Activity. Reproduce the data verbatim, from its first line down through the line containing "center [419, 462].", including both ends. Leave the pictures out.

Data for review.

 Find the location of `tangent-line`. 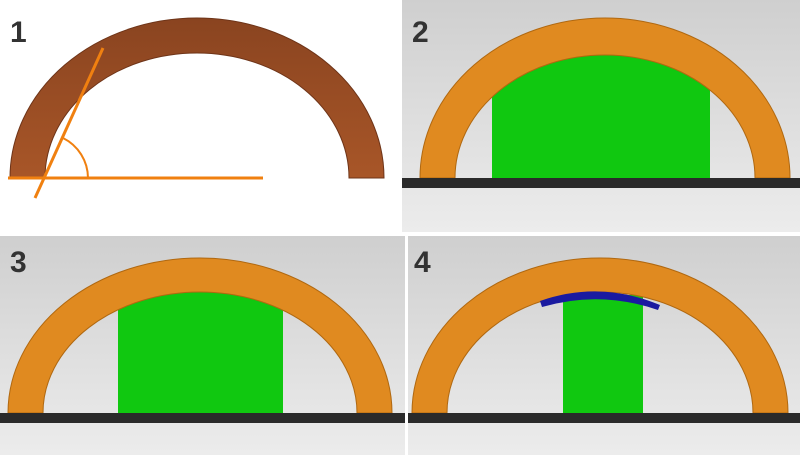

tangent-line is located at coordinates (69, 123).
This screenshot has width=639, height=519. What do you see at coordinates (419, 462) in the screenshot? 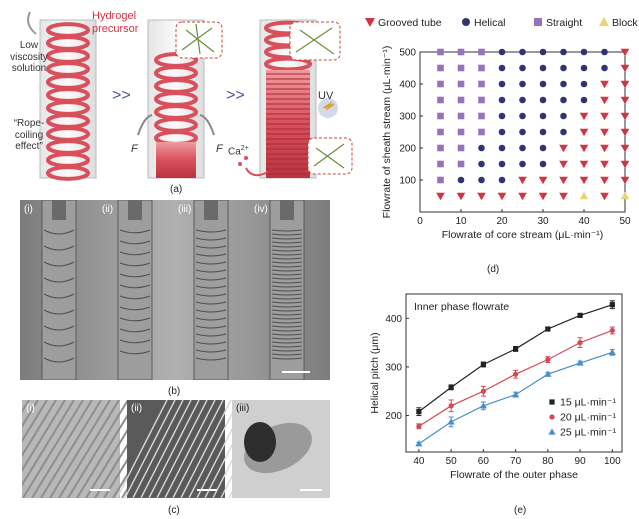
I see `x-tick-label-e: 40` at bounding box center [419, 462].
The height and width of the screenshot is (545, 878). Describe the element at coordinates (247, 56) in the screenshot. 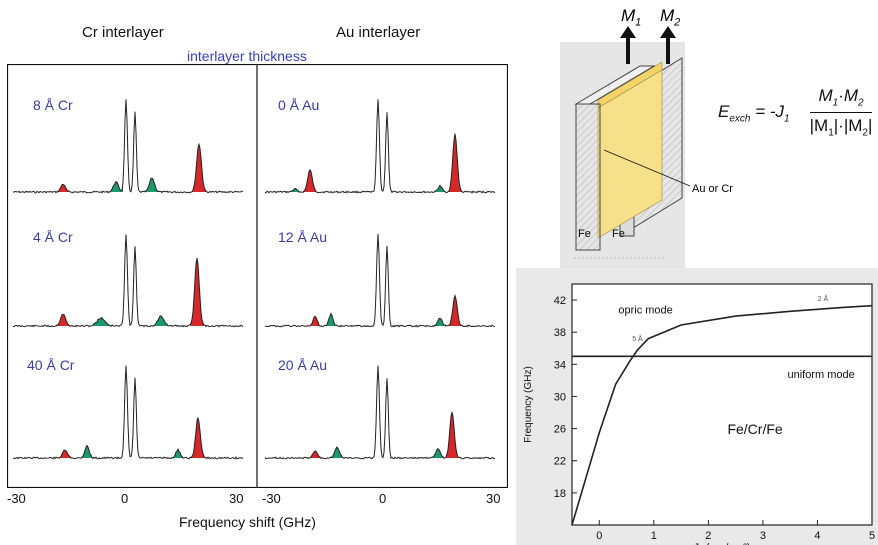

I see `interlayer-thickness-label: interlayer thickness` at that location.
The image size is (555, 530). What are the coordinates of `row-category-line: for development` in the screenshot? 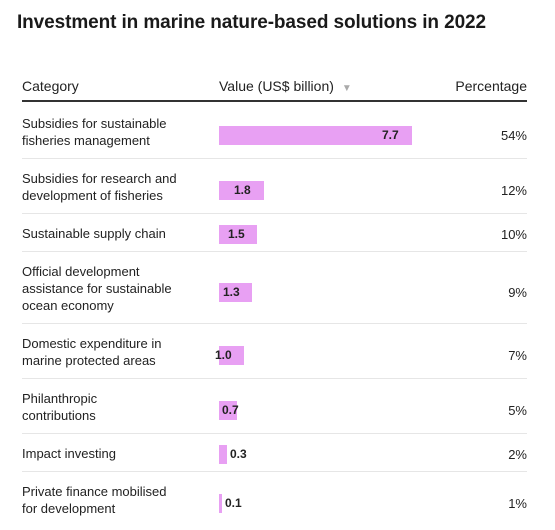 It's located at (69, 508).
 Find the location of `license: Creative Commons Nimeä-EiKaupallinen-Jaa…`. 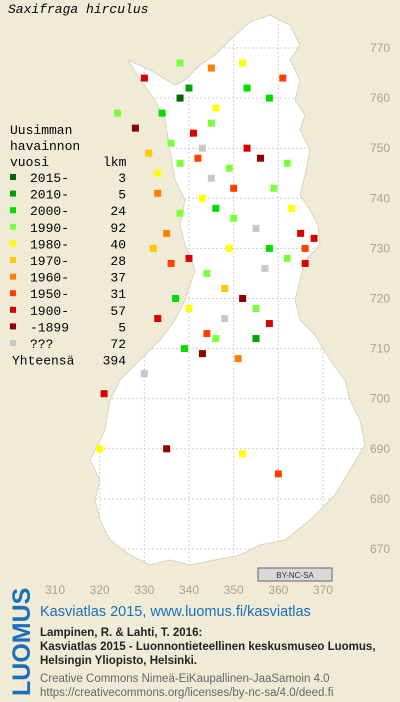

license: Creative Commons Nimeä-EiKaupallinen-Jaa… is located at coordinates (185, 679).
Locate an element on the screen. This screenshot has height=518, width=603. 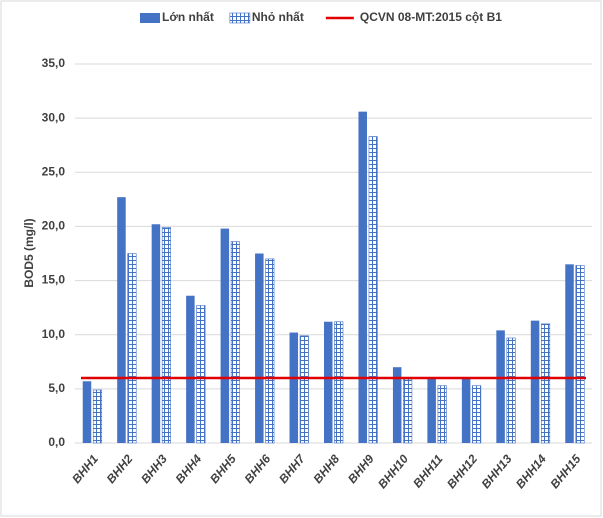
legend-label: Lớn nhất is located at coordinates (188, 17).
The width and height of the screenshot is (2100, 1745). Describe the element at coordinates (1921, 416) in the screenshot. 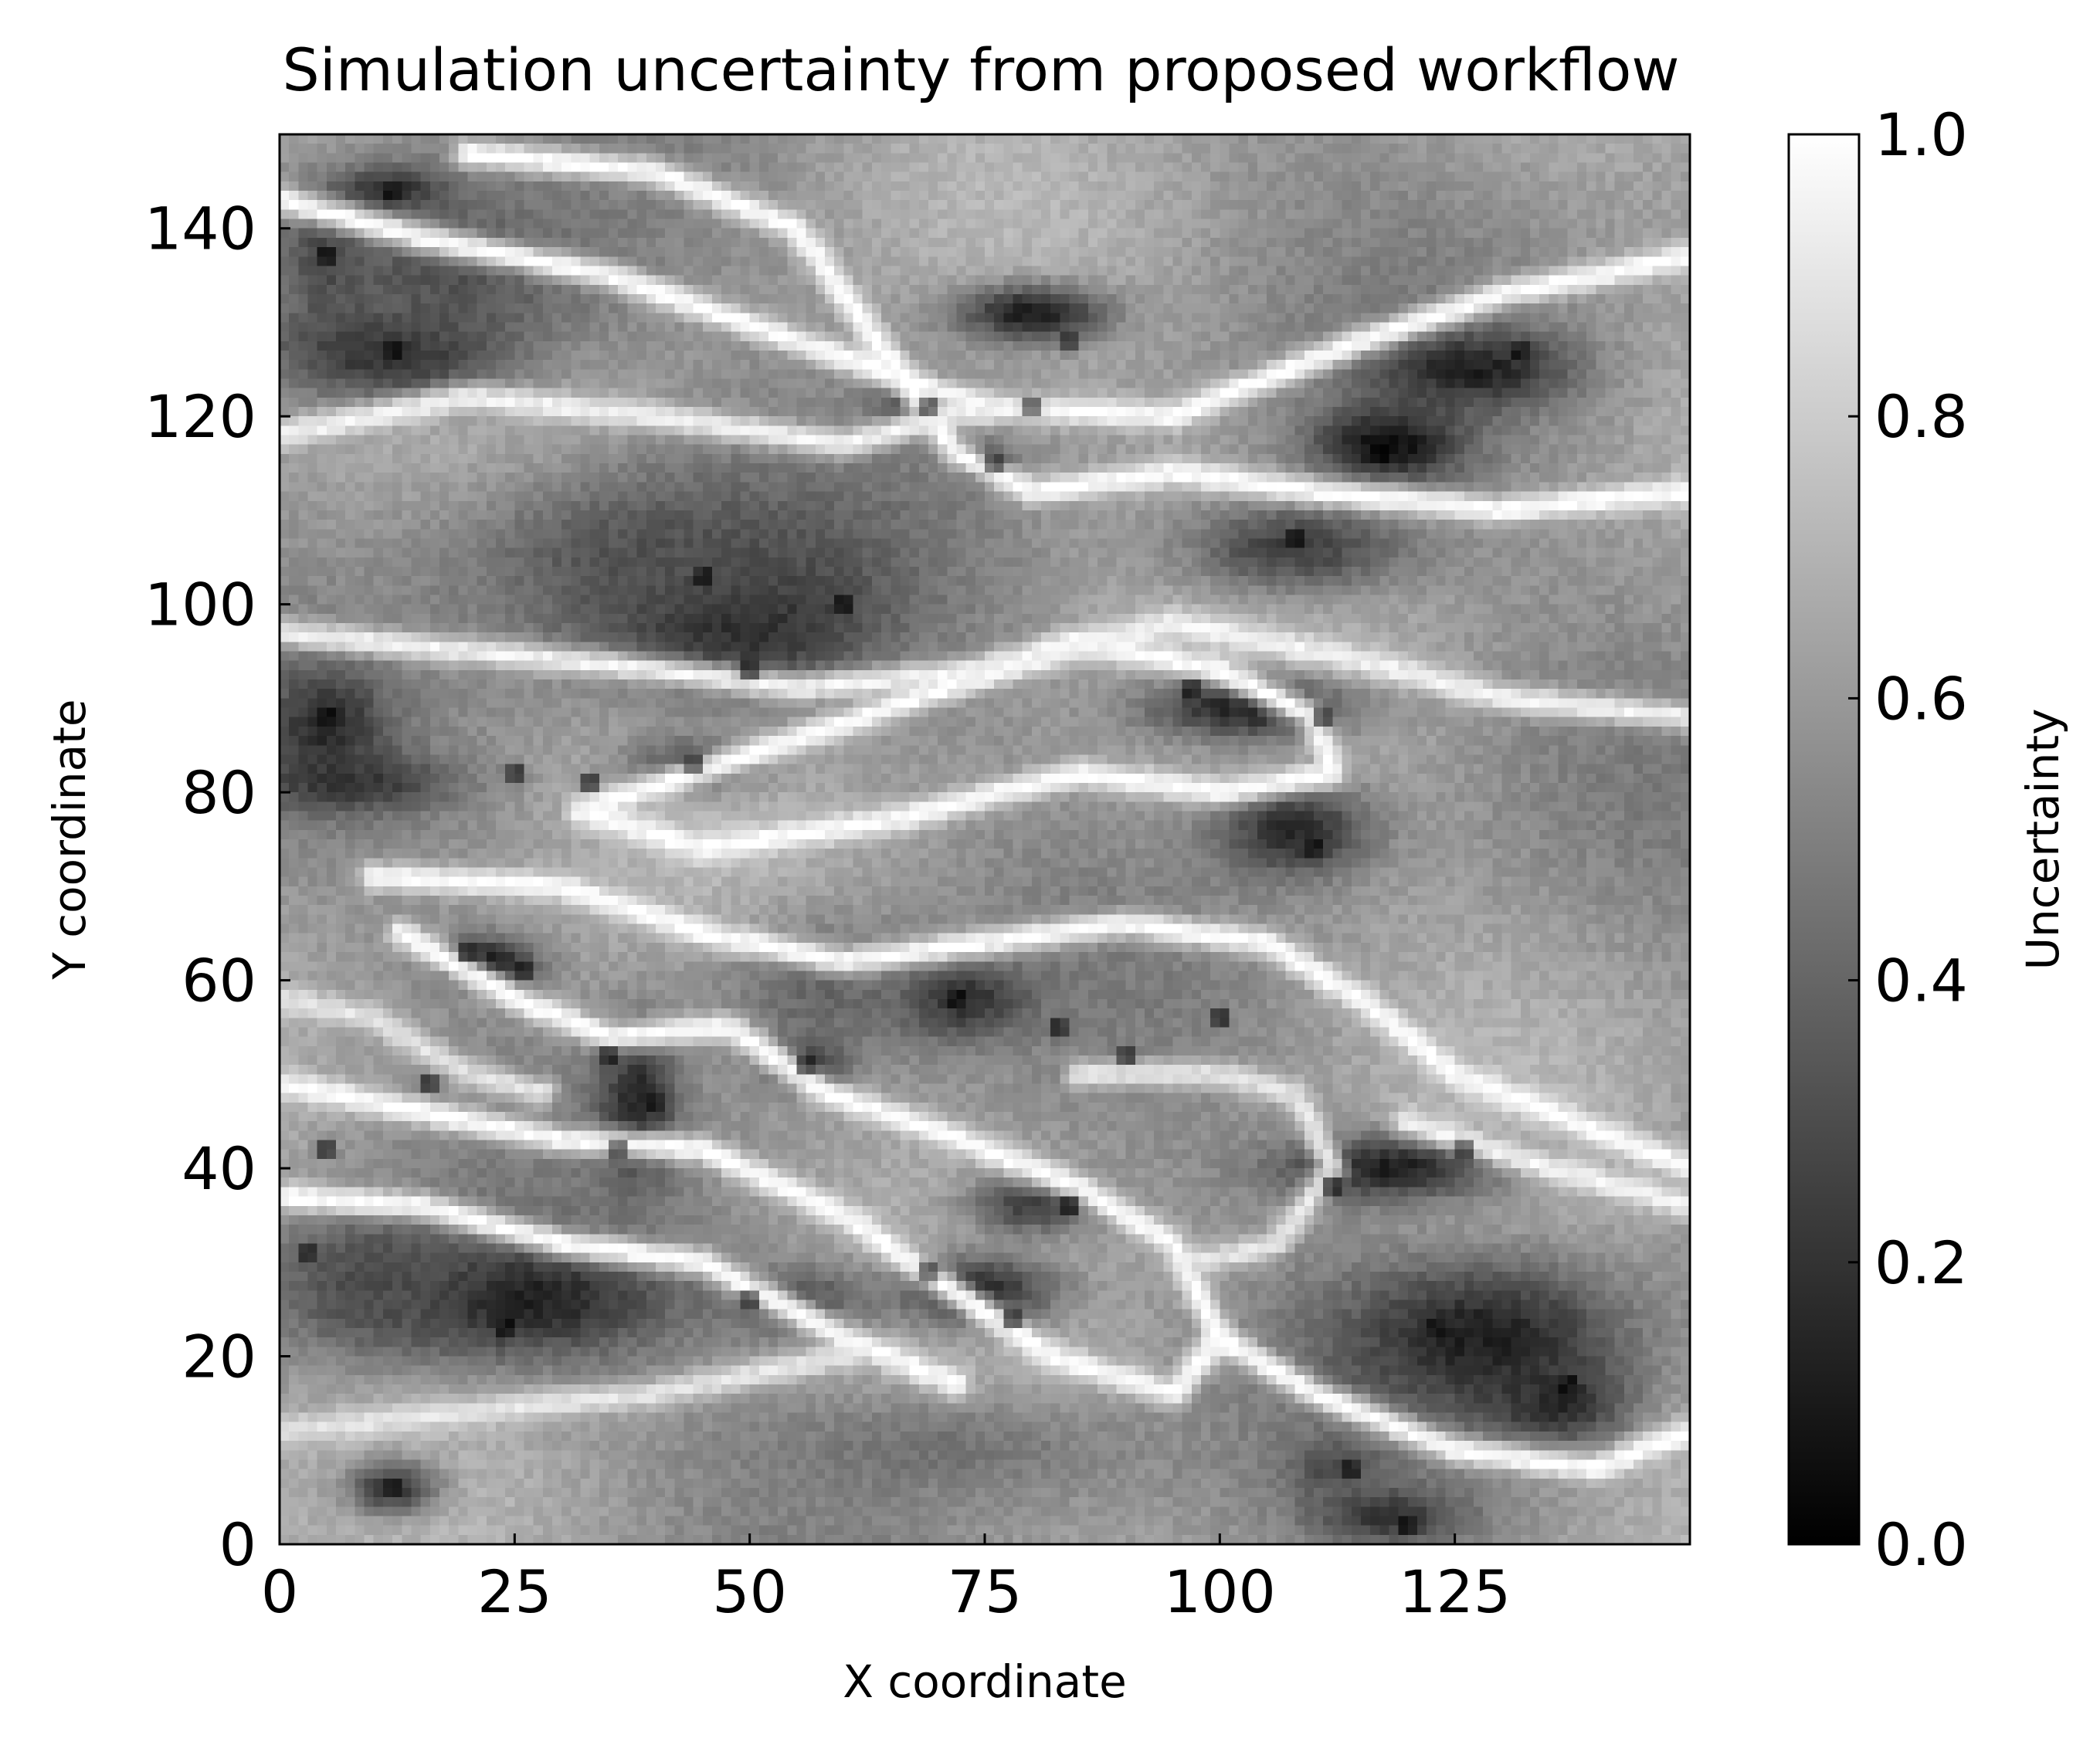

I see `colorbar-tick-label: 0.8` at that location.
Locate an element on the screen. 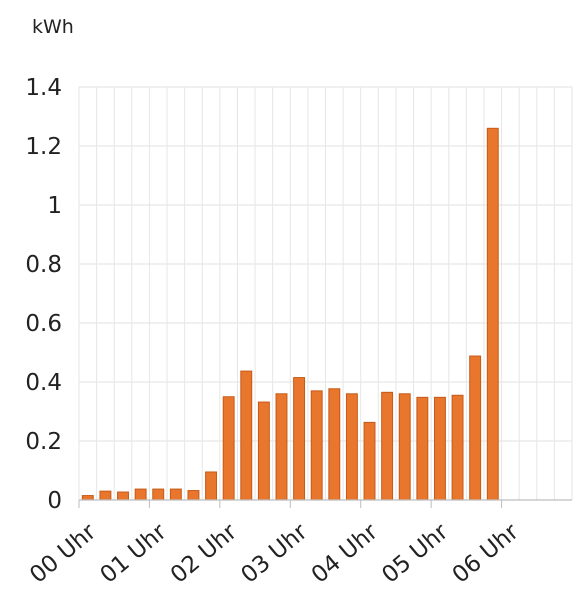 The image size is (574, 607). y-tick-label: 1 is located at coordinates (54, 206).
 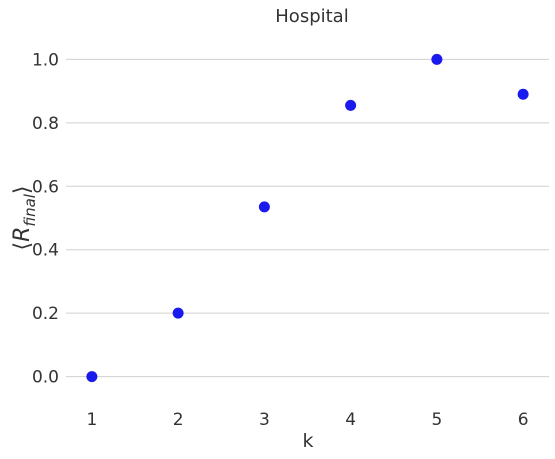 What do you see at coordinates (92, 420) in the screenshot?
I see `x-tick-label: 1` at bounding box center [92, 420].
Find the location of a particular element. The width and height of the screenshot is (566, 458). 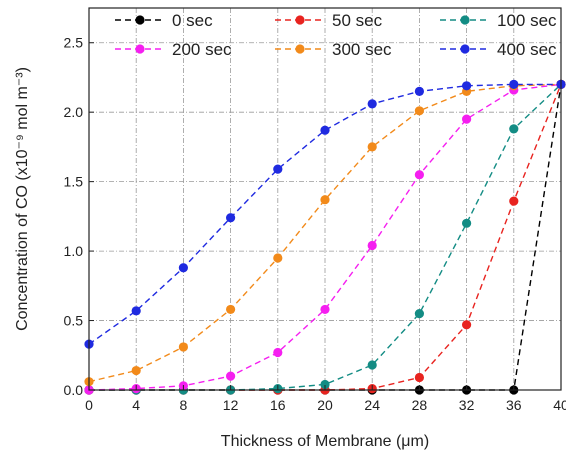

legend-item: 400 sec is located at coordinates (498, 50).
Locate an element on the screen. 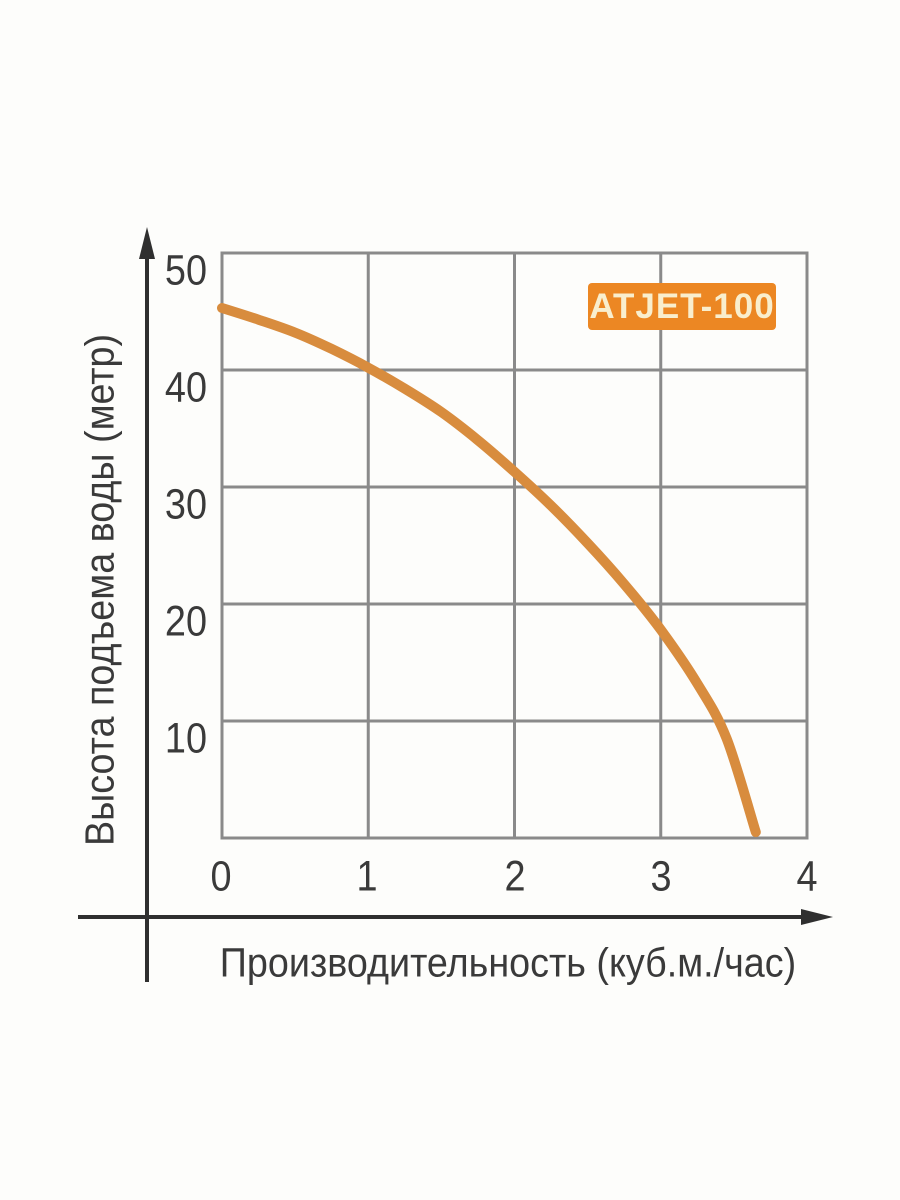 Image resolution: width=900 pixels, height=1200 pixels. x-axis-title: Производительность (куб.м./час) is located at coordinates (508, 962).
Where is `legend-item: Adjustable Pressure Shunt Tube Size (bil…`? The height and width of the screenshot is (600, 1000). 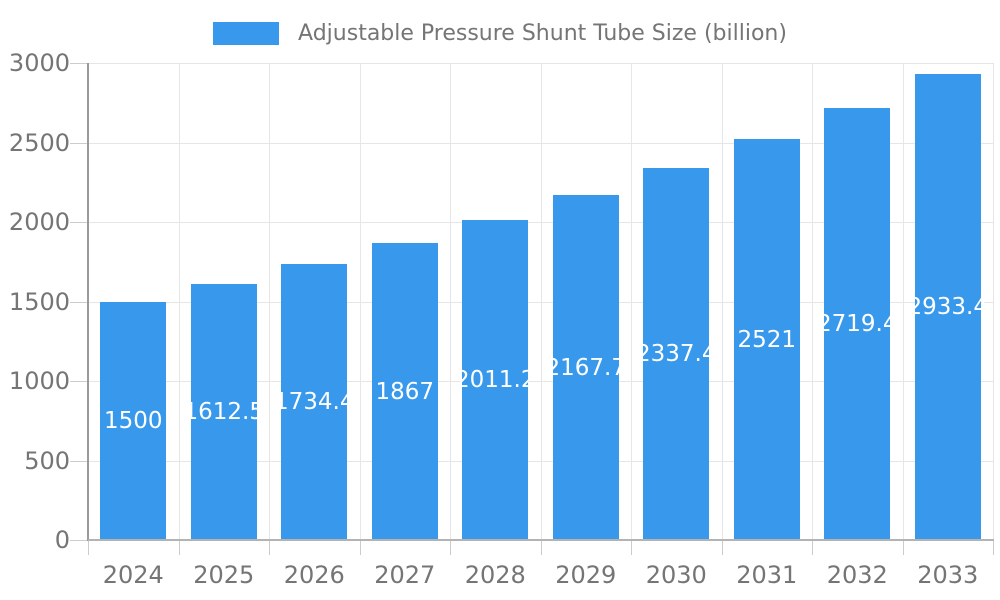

Answer for the task.
 Find the location of `tangent-line`. 

tangent-line is located at coordinates (69, 123).
This screenshot has width=639, height=519. What do you see at coordinates (419, 462) in the screenshot? 
I see `x-tick-label-e: 40` at bounding box center [419, 462].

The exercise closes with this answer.